For their normal operation, NMDARs require the binding of a novel type of transmitter, called D-serine. Our laboratory is among the pioneers in studying the role of D-serine by showing that this molecule is made in brain cells, and released to activate NMDARs, especially during neurotoxicity. D-serine is produced by a protein called serine racemase (SR), which seems to be a prime target for age-related memory deficits and neuroprotective strategies. Mice with targeted deletion of SR (SR knock-out mice), which cannot make D-serine, are highly resistant to neuronal damage by Aβ in vivo and are less susceptible to stroke upon occlusion of the middle cerebral artery. Furthermore, a mutation that inactivates D-amino acid oxidase, a protein that destroys D-serine in the spinal cord, causes a familial form of ALS (Lou Gehrig’s disease). Patients with this mutation have increased D-serine in their spinal cord and neurodegeneration. In sum, the data indicate that D-serine has a role in neurodegeneration, such as that seen in AD.
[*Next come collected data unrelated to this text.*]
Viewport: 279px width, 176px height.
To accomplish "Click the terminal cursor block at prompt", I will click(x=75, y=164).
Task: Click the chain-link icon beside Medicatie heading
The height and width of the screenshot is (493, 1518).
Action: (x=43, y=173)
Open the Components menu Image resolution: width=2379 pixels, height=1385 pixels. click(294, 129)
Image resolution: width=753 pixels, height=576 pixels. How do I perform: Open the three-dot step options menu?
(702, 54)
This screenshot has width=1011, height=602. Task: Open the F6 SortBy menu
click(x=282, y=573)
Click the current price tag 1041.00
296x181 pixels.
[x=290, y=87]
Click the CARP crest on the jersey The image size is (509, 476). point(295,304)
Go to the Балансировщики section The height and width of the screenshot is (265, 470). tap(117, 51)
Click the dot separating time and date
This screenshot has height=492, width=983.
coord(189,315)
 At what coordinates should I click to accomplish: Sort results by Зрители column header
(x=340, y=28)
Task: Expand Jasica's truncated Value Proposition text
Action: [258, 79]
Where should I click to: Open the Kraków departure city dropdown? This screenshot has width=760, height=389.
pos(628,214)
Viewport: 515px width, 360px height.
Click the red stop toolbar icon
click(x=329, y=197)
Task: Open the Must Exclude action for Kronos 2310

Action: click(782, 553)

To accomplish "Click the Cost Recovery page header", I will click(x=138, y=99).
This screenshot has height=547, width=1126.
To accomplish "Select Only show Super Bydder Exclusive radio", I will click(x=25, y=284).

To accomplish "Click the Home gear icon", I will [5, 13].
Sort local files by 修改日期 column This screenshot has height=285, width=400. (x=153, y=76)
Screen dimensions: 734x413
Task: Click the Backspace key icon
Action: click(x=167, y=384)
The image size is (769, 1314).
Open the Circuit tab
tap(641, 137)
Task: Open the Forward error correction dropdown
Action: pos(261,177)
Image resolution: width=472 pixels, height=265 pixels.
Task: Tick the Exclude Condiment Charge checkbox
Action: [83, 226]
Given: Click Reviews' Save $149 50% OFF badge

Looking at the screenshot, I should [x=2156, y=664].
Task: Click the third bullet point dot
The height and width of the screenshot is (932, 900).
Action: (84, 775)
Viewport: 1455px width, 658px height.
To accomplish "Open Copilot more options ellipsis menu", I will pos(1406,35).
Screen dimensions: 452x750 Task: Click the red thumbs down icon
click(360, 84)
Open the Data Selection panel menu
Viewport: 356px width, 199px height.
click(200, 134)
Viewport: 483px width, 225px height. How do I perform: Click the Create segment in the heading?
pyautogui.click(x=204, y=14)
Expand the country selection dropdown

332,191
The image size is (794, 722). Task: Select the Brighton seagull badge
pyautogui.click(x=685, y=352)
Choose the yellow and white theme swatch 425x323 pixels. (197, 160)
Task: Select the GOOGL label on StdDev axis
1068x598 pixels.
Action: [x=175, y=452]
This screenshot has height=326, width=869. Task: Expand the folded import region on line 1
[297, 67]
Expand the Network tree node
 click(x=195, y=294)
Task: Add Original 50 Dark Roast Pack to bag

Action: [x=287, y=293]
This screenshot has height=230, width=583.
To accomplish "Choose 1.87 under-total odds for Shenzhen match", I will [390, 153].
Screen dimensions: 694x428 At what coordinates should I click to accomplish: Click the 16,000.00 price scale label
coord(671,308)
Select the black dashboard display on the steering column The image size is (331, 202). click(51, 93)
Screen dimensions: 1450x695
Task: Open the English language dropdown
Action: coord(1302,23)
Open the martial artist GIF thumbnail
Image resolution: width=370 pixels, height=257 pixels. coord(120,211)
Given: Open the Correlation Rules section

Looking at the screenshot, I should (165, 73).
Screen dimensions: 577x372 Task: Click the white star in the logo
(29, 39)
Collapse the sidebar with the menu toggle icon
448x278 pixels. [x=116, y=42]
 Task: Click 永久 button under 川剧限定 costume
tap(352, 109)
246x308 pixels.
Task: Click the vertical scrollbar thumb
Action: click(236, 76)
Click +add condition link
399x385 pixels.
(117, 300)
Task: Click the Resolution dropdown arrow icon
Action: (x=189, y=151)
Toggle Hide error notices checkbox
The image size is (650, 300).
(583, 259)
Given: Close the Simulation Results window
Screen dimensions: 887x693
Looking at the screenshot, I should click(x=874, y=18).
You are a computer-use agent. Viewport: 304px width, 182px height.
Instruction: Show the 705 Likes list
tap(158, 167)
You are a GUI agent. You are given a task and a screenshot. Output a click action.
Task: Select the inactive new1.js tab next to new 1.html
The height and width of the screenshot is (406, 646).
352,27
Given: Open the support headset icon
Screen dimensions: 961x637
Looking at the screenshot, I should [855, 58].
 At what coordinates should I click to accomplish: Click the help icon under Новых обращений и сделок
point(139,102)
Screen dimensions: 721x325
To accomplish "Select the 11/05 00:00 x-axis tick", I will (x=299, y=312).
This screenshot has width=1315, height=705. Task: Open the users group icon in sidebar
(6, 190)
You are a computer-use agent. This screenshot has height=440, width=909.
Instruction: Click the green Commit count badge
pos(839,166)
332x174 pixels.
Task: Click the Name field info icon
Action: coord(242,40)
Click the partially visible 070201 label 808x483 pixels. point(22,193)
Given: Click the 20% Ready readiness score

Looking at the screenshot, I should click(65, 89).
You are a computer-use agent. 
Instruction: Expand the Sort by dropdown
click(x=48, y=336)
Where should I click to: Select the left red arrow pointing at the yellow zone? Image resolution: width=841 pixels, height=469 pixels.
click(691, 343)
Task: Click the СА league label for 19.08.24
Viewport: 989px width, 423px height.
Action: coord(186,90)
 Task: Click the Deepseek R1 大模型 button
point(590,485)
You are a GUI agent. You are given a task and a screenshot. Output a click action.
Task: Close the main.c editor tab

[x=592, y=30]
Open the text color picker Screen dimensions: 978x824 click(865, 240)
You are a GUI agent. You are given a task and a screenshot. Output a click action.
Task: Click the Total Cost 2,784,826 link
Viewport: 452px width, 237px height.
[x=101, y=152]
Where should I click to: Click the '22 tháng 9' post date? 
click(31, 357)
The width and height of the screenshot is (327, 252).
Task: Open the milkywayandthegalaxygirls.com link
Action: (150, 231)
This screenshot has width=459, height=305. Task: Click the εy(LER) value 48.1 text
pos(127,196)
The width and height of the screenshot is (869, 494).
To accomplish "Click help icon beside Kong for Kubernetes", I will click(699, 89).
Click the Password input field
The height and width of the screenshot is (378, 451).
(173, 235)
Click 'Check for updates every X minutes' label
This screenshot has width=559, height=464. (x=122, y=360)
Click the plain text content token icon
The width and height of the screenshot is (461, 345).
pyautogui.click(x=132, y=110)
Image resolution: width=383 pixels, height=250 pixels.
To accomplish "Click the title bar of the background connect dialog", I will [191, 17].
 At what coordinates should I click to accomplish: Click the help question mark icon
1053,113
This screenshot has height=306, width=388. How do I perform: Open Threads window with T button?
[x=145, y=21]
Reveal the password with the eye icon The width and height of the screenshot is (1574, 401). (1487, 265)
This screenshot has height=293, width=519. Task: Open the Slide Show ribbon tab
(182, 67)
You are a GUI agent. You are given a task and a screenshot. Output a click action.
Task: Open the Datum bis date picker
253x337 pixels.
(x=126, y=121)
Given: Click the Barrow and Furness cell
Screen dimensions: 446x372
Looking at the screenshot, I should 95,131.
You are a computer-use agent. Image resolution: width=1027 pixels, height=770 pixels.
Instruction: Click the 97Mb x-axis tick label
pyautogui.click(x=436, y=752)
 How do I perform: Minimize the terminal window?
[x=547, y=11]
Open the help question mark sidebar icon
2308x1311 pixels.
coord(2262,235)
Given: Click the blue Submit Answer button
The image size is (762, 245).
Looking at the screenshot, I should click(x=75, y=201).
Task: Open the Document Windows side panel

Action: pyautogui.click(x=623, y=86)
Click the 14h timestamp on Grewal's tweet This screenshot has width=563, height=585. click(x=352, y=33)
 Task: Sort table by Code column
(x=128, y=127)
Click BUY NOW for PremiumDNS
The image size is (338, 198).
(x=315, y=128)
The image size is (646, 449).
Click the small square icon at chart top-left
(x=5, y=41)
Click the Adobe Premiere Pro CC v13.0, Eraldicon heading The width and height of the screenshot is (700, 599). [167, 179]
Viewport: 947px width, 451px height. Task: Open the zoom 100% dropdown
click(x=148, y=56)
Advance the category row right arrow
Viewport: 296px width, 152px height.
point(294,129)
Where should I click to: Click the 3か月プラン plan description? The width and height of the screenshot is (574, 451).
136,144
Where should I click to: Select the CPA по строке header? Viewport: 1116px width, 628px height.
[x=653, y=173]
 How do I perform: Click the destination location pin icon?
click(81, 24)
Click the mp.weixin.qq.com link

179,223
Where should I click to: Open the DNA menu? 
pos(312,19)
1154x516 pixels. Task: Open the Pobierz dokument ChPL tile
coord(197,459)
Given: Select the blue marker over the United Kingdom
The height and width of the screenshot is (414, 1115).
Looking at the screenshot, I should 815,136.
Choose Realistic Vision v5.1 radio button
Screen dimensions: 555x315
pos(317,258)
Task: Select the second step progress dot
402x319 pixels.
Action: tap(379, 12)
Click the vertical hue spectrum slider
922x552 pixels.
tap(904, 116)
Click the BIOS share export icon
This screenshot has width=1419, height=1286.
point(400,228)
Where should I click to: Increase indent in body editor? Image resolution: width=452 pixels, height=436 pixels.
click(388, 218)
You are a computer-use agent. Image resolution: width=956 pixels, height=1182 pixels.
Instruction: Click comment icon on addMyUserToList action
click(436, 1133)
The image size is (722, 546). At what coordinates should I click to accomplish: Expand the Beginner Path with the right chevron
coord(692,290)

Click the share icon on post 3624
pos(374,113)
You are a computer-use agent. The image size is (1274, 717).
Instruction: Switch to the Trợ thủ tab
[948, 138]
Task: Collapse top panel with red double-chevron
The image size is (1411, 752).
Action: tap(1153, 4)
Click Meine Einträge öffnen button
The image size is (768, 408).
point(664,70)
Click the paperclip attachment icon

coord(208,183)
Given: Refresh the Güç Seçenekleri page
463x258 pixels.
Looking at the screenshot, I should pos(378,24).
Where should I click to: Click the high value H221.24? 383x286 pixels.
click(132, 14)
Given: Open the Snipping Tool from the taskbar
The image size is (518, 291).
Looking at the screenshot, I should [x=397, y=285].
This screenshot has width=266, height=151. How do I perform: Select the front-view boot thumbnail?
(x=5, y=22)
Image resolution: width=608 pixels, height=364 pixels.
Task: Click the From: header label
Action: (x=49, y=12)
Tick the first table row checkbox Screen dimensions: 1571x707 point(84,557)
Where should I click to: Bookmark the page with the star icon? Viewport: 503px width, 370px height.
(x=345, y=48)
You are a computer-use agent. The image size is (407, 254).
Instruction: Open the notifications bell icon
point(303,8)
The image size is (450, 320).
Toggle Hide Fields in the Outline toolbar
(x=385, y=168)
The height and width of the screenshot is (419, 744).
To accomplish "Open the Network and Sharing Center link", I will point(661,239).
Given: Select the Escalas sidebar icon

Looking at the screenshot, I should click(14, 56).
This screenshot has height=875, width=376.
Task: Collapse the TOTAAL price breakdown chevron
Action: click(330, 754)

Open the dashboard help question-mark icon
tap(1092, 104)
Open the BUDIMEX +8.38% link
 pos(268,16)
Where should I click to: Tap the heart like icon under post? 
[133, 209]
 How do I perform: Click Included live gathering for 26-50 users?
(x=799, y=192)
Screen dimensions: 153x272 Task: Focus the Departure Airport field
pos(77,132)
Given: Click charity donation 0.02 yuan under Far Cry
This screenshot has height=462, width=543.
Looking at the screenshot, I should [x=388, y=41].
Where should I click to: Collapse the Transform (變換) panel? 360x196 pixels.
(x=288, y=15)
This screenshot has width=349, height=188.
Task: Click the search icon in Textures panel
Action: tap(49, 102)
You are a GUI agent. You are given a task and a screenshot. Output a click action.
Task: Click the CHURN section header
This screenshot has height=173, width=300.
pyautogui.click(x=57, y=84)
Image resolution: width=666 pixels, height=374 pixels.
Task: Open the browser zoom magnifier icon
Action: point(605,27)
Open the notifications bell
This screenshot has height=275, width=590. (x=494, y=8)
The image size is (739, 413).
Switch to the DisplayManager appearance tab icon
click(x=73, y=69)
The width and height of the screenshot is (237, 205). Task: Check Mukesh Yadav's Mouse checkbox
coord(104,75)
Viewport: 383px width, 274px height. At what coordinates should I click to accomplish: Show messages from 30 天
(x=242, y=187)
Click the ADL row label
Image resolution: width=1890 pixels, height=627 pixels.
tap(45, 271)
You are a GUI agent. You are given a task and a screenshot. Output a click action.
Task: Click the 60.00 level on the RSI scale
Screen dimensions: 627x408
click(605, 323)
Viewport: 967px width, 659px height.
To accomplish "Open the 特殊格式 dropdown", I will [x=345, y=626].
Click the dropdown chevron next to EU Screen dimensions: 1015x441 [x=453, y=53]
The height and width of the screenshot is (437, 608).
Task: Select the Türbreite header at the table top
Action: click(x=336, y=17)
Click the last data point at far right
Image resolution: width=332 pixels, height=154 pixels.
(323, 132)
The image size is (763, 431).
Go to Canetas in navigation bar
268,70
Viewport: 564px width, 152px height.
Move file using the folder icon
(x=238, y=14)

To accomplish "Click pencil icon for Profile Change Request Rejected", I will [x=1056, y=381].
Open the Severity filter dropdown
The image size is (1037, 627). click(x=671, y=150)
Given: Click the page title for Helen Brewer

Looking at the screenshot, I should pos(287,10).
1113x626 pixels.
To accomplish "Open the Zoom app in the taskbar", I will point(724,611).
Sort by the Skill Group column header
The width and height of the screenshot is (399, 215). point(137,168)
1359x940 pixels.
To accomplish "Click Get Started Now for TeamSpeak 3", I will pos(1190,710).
Preliminary data in the literature indicate that Aβ increases D-serine release, but the mechanisms and pathogenic Aβ species involved are unknown. We will study the neurotoxic effects of different types of Aβ oligomers, and mechanisms affecting D-serine dynamics in new mice models, including mice lacking D-serine (SR-KO) and mice lacking putative D-serine transporters (Asc1 and ASCT1-KO mice) that are bred in our laboratory. Inhibitors of D-serine production or release constitute a new neuroprotective strategy, with implications for AD treatment.